Isabelle leva les yeux au ciel, l'air de dire je la connais ta technique ça ne marche pas, posa son couteau en céramique sur le plan de travail et se dirigea vers le réfrigérateur d'où elle sortit une bouteille de Sauvignon.

— Alors, j'ai entendu ta conversation, Soso et Adèle viennent ce week-end ? Qu'est-ce-que je suis contente ! Marion sera là aussi, tu te souviens ? Elle nous prévient toujours à l'avance, elle. Pas comme son frère. Du coup, il faut que je finisse de corriger mes copies ce soir, je n'aurai pas le temps demain. Je ne sais pas trop ce qu'on va leur faire à manger, à nos petits parisiens. Remarque, il faut aller les chercher à la gare à quelle heure ? On peut toujours passer chez le boucher dans la matinée, s'il fait beau on fera cuire une viande à la plancha. Je vais regarder la météo, si c'est comme aujourd'hui, on fera un rôti...

Isabelle s'abandonnait parfois à un bavardage excessif. C'était pour elle un moyen de clarifier ses idées plus que d'engager une réelle discussion, aussi cette logorrhée replongea Richard dans un mutisme anxieux assorti de pensées agitées. Il s'installa à la table de la cuisine et décida de noyer son attention dans la montagne d'oignons qui attendait encore d'être émincée. Ses enfants seraient là demain, le temps d'un week-end.

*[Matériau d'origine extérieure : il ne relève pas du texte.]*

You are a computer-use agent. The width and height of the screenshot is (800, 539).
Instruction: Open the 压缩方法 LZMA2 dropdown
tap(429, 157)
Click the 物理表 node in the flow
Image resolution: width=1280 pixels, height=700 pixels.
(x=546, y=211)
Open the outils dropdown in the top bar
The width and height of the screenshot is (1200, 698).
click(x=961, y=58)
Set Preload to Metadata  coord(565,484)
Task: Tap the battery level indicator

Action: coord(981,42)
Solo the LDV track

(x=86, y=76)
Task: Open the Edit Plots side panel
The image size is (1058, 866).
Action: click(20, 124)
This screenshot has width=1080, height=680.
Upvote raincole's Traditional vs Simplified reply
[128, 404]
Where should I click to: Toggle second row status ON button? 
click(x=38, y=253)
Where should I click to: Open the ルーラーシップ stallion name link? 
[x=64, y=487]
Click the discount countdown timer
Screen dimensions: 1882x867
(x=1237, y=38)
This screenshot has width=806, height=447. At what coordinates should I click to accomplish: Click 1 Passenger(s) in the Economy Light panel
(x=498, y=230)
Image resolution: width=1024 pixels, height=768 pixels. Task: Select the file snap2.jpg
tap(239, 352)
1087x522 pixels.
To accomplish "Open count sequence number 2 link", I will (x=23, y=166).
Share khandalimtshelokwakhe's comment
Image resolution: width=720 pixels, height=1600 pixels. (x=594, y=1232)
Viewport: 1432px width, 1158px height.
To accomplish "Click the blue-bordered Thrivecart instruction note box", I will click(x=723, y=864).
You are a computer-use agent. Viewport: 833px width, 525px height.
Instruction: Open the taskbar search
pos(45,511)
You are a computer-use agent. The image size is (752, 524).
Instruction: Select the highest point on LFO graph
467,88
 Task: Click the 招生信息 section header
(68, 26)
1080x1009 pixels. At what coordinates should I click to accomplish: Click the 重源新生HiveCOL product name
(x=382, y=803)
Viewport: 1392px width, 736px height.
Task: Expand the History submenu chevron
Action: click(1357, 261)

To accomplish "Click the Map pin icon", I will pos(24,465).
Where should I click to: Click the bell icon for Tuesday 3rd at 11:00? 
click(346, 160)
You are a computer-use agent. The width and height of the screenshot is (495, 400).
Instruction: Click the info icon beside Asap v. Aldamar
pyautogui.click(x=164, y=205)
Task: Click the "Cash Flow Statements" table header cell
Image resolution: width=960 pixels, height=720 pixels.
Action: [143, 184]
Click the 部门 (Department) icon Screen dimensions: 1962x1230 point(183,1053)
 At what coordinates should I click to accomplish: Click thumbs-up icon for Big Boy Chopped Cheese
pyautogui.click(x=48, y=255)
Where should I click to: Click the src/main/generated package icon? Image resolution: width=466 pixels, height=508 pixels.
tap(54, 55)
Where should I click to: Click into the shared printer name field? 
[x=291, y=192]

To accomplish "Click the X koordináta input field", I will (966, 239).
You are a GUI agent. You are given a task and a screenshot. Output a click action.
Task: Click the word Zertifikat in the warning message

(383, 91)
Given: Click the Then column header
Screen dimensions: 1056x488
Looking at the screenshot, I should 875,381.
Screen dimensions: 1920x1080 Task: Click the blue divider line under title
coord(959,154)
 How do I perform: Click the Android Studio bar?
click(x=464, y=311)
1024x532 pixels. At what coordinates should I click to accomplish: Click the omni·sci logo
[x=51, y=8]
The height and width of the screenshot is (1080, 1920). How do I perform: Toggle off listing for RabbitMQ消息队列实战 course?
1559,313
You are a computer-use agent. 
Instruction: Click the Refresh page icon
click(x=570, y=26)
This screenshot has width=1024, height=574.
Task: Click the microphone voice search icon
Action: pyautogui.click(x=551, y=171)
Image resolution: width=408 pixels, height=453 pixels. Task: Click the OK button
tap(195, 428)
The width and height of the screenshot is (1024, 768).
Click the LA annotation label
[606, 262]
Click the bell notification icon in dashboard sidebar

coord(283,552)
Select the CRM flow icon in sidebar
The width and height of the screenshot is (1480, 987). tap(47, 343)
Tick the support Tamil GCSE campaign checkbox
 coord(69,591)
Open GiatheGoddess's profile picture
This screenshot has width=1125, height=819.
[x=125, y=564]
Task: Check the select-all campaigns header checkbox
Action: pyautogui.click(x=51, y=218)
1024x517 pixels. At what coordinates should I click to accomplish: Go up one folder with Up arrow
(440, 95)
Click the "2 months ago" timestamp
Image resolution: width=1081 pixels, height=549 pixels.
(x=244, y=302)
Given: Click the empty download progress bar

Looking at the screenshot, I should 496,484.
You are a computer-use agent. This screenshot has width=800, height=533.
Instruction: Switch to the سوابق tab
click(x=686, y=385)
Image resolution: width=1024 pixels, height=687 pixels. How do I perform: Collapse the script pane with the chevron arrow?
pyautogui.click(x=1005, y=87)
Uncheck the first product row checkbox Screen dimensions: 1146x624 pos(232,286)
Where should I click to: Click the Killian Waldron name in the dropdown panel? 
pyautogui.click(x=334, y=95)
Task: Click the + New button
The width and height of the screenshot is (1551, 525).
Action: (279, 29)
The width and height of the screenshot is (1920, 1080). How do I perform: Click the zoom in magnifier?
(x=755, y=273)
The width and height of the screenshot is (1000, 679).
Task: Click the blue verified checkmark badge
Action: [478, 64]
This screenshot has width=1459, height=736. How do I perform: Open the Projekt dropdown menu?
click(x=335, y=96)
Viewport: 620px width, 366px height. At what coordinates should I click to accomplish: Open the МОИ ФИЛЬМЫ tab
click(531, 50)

Être le chef de famille, devoir afficher le visage de l'homme fort et protecteur qui ne se plaint jamais était depuis toujours la force de Richard dans les moments de doute. De cette incarnation, il puisait habituellement tout son allant, son énergie. Mais pas aujourd'hui, non. Avec culpabilité, il réalisa qu'en dépit de l'amour infini qu'il portait à sa famille, ou peut-être à cause de lui, sa femme et ses enfants semblaient être aujourd'hui un obstacle à son bonheur immédiat plutôt qu'un moteur. D'un coup, Richard sentit son humeur s'assombrir. Non, demain, les rires de Marceau, la joie de vivre de Marion et la bienveillance amusée d'Isabelle à leur égard ne le distrairaient pas.